In an email to Ian Griffiths I mentioned that I wished he had a comments section because some of his posts are so intriguing I have to reply. ;) His reply relayed a common angst regarding enabling comments on a blog, comment spam

Looking around, I see this is a common problem as evidenced by the following posts by Roy Osherove who wants to turn comments off, Chris Anderson who threatens to turn them off, and John Lam who did turn them off.

This is disheartening because comments can be a vital part of a blog encouraging lively and insightful conversation. But then again, not if your constantly getting these type of comments

Noticed on a dirty white van, letters made by hand:
“I Wish My Wife Was As Dirty As This.”
Underneath, different style:
“She Is!”

Funny? Maybe. But off-topic. Unlike the garden variety email spam, the bulk of comment spam tends not to be automated.

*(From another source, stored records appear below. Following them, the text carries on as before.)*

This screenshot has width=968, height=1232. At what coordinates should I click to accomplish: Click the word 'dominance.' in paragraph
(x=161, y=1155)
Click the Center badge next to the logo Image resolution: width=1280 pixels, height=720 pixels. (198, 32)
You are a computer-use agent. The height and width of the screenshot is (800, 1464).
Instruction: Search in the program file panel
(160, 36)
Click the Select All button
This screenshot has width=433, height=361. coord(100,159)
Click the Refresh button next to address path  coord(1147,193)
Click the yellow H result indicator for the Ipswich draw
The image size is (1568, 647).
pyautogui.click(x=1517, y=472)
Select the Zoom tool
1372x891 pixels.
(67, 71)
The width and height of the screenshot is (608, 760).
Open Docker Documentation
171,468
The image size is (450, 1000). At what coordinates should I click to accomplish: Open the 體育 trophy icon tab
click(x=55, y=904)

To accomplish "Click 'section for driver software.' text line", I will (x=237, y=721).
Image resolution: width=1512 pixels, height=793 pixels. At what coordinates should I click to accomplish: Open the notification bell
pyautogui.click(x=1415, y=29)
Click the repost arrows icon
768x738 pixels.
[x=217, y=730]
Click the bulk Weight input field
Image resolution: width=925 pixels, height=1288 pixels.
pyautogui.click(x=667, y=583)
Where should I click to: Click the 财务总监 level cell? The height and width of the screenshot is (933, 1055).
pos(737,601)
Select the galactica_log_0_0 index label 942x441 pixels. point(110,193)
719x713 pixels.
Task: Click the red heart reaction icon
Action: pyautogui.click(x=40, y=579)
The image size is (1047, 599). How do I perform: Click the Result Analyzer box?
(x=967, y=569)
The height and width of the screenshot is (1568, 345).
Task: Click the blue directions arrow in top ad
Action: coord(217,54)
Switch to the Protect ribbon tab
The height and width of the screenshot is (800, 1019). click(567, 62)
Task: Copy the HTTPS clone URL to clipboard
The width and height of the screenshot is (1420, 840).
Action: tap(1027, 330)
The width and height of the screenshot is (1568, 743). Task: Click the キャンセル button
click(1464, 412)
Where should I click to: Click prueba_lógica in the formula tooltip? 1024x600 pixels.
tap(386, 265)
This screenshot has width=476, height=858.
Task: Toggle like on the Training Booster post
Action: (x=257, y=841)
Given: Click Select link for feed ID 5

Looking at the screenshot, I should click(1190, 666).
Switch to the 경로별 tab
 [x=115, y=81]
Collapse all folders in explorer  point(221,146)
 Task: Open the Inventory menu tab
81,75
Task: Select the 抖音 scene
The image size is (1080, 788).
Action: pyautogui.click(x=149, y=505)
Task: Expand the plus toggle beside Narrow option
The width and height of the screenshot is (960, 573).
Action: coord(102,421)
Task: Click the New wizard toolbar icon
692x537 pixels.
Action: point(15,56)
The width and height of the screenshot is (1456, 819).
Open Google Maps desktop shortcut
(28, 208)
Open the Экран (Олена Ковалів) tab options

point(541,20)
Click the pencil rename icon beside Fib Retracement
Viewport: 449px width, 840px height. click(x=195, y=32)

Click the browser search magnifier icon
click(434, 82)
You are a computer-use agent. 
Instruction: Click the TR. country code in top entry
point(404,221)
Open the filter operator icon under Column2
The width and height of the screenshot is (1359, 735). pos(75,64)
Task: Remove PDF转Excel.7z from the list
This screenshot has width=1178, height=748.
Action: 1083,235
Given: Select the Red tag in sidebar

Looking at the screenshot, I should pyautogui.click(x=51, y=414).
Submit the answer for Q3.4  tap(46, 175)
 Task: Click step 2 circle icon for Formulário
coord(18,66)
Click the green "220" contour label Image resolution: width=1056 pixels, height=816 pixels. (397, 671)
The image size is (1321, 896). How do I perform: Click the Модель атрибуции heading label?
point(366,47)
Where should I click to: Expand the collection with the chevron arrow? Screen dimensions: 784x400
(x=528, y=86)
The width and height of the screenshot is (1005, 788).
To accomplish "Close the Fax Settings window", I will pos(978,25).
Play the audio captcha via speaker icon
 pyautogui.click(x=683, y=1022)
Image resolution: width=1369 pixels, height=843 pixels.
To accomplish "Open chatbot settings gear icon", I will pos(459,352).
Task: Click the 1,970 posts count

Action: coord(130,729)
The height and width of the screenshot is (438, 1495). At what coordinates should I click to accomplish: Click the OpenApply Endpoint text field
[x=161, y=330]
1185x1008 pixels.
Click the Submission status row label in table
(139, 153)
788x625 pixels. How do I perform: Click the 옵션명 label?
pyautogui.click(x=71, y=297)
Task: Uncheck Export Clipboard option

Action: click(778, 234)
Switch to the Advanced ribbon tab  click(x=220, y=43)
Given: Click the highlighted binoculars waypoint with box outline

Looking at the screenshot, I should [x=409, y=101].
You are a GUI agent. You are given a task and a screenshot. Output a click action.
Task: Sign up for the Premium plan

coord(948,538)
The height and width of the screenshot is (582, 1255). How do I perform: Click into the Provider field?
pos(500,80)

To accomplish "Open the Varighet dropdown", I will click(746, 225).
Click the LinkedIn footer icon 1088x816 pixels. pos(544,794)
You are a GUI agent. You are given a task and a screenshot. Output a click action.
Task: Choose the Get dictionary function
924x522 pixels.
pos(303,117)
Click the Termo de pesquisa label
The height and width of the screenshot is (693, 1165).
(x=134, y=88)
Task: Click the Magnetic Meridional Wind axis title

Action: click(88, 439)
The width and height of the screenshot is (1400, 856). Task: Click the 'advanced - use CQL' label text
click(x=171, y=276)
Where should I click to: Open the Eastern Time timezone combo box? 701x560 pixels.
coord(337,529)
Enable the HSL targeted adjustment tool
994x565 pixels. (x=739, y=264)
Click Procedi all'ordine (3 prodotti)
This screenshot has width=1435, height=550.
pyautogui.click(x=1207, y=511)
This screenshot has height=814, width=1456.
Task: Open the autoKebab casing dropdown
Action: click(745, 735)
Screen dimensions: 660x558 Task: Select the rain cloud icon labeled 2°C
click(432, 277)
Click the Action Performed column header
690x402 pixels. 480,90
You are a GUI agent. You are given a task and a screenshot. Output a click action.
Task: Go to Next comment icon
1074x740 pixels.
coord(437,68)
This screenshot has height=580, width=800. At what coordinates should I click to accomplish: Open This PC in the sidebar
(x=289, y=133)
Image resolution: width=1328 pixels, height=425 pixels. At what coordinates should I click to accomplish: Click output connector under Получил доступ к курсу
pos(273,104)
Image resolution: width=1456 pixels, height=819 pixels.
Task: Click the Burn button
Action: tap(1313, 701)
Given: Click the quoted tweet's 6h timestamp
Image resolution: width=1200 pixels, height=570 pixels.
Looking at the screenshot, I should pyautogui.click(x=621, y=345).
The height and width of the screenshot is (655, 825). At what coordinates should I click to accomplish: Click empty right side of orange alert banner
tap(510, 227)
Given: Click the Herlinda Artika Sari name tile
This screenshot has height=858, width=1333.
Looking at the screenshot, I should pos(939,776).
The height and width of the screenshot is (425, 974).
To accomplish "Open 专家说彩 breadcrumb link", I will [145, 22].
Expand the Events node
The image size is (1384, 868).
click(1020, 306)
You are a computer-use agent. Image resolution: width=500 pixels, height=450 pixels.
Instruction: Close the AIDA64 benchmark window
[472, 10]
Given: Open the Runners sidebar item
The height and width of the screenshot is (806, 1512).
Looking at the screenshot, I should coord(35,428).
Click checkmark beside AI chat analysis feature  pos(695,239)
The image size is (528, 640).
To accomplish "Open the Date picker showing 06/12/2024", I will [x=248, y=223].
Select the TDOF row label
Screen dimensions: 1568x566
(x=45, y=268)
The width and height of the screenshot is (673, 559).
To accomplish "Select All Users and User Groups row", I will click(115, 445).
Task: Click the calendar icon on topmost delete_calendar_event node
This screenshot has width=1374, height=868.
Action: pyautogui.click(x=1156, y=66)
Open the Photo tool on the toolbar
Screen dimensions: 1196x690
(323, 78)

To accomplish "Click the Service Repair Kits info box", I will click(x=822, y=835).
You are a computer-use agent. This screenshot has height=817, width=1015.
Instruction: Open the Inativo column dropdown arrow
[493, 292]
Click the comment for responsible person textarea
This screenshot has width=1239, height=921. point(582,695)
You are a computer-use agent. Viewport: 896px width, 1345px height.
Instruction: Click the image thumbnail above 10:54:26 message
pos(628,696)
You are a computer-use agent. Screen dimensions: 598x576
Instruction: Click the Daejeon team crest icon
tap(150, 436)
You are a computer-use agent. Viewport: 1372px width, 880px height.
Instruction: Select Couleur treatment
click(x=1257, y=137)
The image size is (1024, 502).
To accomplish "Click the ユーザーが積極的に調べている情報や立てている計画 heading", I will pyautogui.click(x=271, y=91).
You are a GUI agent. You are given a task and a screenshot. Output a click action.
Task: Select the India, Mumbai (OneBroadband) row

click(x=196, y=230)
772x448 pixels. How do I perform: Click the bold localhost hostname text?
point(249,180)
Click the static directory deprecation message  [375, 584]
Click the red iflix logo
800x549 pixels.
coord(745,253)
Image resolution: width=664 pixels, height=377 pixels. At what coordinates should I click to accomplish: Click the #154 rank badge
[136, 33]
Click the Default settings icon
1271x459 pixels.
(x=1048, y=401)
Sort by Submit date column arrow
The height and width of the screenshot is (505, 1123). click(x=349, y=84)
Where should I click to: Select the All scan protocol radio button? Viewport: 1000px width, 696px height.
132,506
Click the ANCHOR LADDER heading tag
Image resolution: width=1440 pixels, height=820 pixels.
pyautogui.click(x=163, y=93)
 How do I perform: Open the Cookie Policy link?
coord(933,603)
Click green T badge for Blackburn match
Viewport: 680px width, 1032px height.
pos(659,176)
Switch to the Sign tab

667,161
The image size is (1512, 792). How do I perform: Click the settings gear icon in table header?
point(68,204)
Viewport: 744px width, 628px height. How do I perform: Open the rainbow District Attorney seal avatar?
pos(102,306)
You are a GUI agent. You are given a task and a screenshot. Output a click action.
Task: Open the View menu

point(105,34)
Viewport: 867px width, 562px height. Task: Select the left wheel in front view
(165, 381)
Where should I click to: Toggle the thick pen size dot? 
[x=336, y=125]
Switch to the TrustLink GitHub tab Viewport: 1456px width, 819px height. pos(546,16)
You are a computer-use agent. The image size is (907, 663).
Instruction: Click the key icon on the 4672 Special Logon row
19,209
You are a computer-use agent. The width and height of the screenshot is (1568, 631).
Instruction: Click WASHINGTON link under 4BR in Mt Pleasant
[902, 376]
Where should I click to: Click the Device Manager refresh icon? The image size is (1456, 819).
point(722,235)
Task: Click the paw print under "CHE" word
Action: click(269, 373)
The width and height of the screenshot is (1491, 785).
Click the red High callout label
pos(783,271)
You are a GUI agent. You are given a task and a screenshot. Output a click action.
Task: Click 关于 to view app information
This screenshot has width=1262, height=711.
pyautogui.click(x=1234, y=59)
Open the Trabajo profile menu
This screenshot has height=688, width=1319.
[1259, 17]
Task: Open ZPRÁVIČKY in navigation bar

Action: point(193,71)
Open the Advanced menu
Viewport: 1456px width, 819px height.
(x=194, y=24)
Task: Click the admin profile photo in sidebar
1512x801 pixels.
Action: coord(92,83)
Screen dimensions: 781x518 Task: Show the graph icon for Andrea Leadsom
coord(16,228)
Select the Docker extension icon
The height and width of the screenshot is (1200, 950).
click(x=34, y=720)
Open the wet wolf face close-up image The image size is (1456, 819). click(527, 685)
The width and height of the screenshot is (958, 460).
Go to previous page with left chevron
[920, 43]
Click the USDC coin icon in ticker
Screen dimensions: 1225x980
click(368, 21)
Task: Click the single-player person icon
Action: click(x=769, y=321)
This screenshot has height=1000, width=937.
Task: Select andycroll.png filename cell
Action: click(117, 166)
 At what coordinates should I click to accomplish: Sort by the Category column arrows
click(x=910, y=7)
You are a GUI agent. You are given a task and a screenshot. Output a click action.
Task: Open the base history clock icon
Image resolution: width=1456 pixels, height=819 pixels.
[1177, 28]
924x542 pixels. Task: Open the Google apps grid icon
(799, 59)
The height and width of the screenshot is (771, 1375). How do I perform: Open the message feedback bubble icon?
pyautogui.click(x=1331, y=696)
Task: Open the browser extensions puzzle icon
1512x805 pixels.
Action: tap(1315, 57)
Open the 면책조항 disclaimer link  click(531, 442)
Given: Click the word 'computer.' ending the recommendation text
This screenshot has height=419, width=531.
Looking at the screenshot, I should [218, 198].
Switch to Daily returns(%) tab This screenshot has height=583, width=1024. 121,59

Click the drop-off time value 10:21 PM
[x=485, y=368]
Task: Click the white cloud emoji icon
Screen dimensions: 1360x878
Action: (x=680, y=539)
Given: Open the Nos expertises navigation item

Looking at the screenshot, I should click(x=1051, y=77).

If it were, it’d be plenty easy to stop by requiring users to type in some text they see in an image.

Rather, much of the smelly meat is due to the fact Google is bringing droves and droves of visitors to blogs as bloggers all link to each other. Some of these unwashed masses decide to leave their mark on your site.

As John Lam pointed out, simple IP filtering isn’t enough. I’ve been thinking alot about how to leverage network effects to reduce comment spam. For example, in general I’ll trust people who have subscribed to my blog to make comments, and if they’ve been subscribed a while, I’ll trust those that subscribe to theirs.

I can imagine adding features to blogging back-ends such as .TEXT or DasBlog whereby trust relationships can be built by using something similar to the TrackBack API. Suppose I subscribe to your blog and you try to make a comment on my site. Since my blog knows that I am subscribed to yours (this will require aggregator integration), it automatically lets you comment. It then can go one step further. Perhaps it will ask you, “Any changes to your whitelist since we last exchanged data?”. We can then exchange whitelist info. Certain spam engines work in this manner.

The big problem with this approach is that identity is a tough nut to crack without requiring that commenters create a login and password and building in some sort of verification system.

Comments

One response

Niels Hansen • June 7th, 2004
Yes this is a problem that I've noticed. Once a blog receives alot of traffic you can forget about it.

It's really sad that this has happenned. There is a blog that I go to daily and they must get spammed from some kind of bot. It's all in chinesse and it's the same each time. Why I know it's a bot is because each time it hits the blog it adds the spam to each blog entry. So if you if had 3 blog entries there would be one comment in the first entry, 2 in the second, and 3 in the third, etc... Each time is spidered the site, it added spam to every possible blog entry.

It's really too bad!